Assigned task: Skip the pictures and return every entry exactly as written.

The data:
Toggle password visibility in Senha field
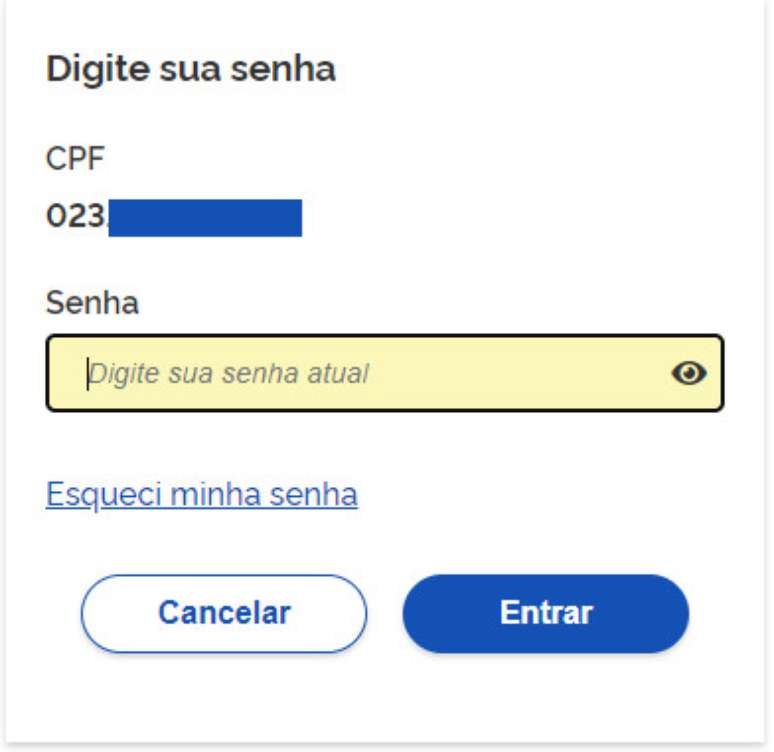 point(689,374)
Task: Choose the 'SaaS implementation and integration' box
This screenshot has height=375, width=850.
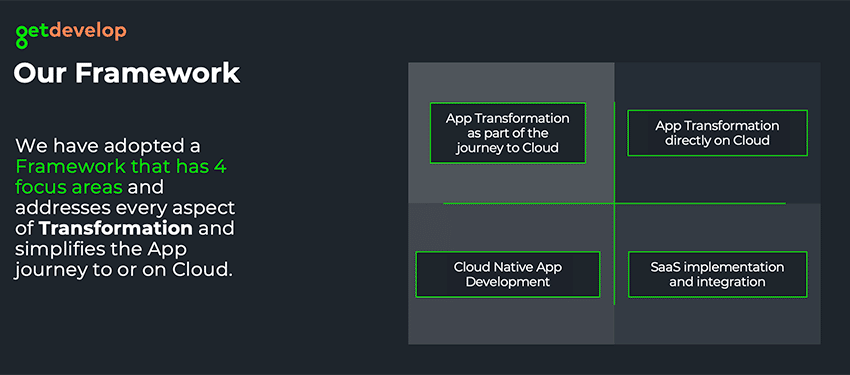Action: point(717,274)
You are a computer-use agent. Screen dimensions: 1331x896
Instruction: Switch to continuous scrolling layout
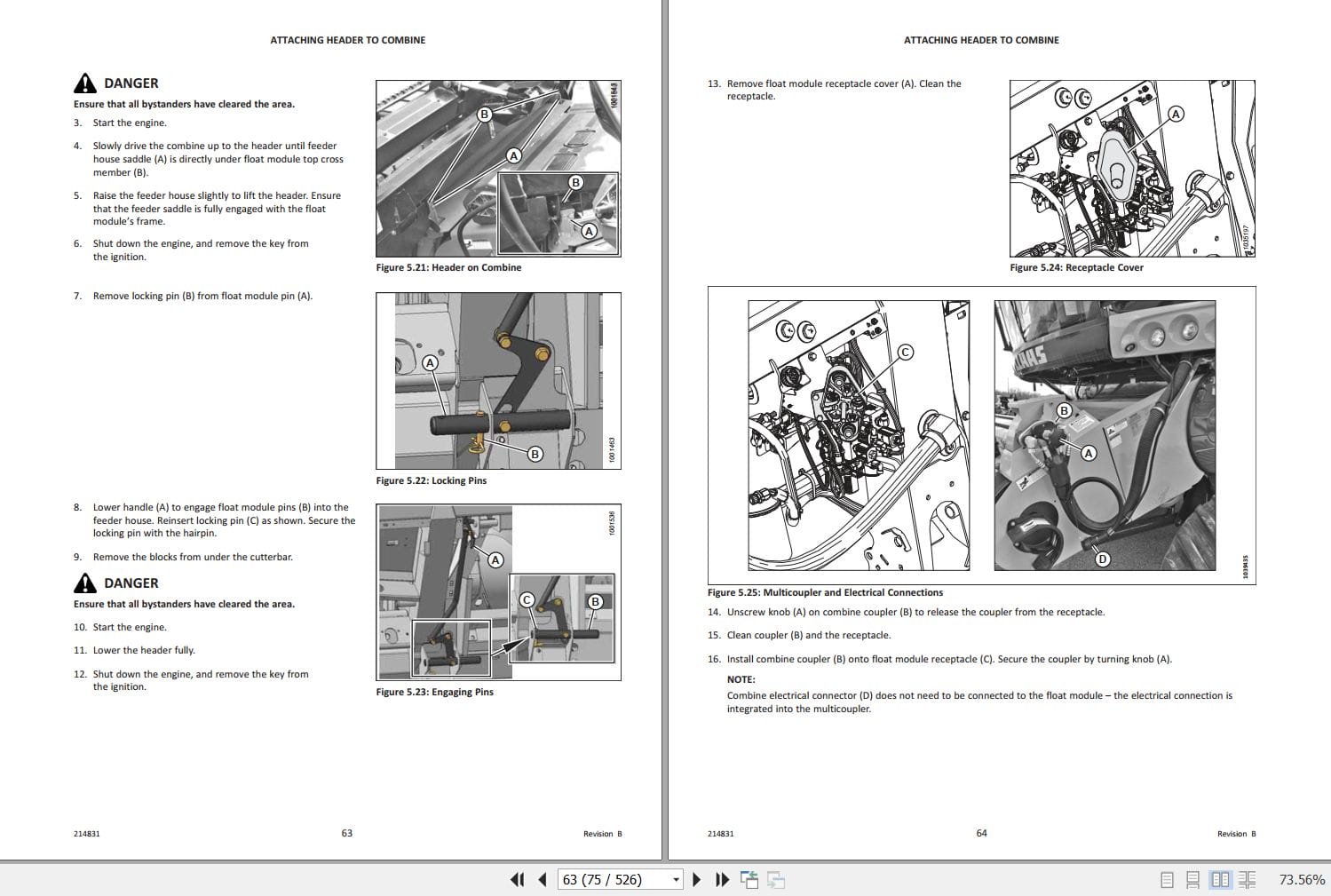[x=1192, y=879]
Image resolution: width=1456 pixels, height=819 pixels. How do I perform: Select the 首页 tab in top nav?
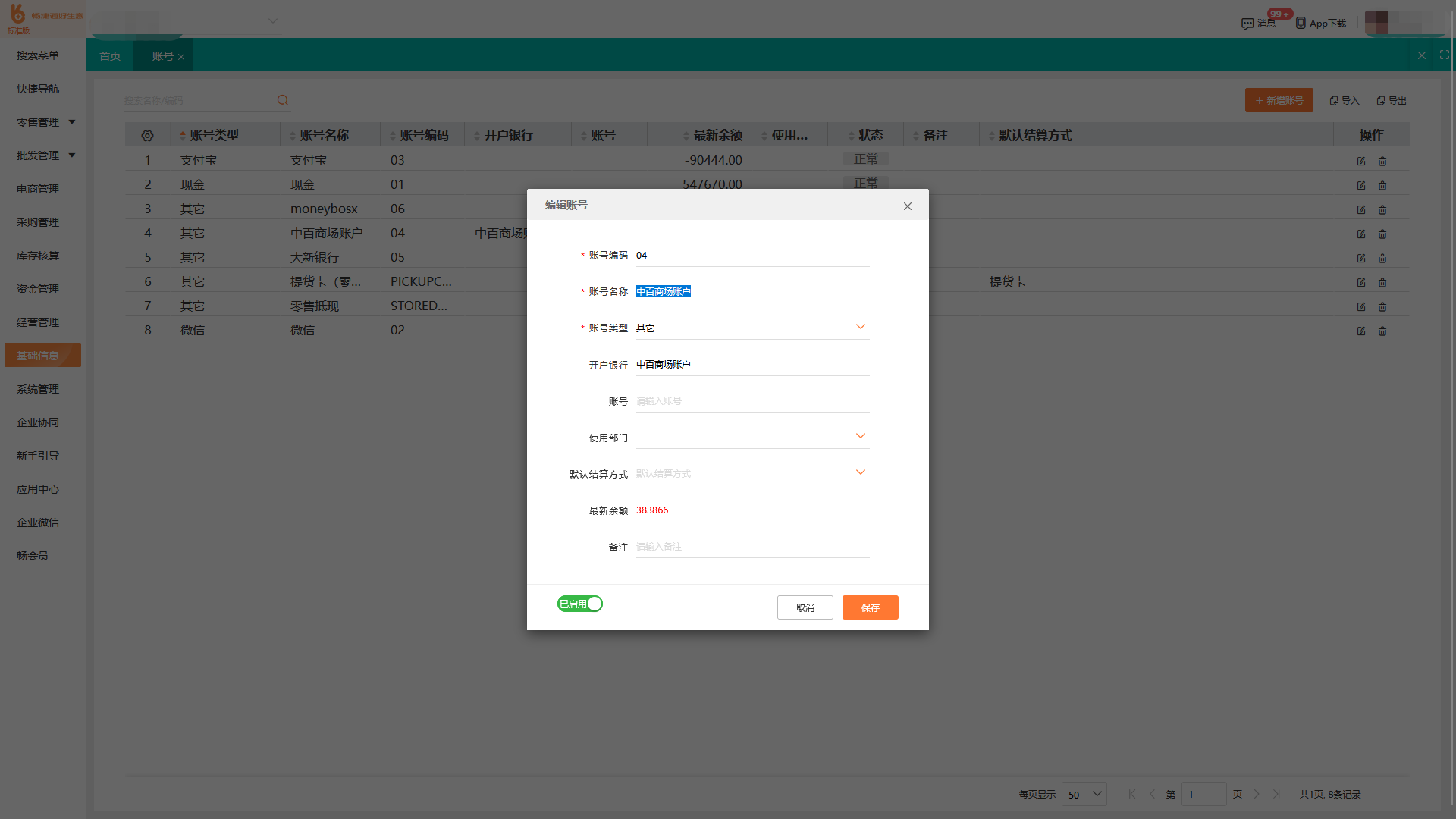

Task output:
Toggle password visibility in Senha field
 point(689,374)
Task: Choose the 'SaaS implementation and integration' box
This screenshot has height=375, width=850.
Action: point(717,274)
You are a computer-use agent. Screen dimensions: 1331x896
Instruction: Switch to continuous scrolling layout
[x=1192, y=879]
Image resolution: width=1456 pixels, height=819 pixels. How do I perform: Select the 首页 tab in top nav?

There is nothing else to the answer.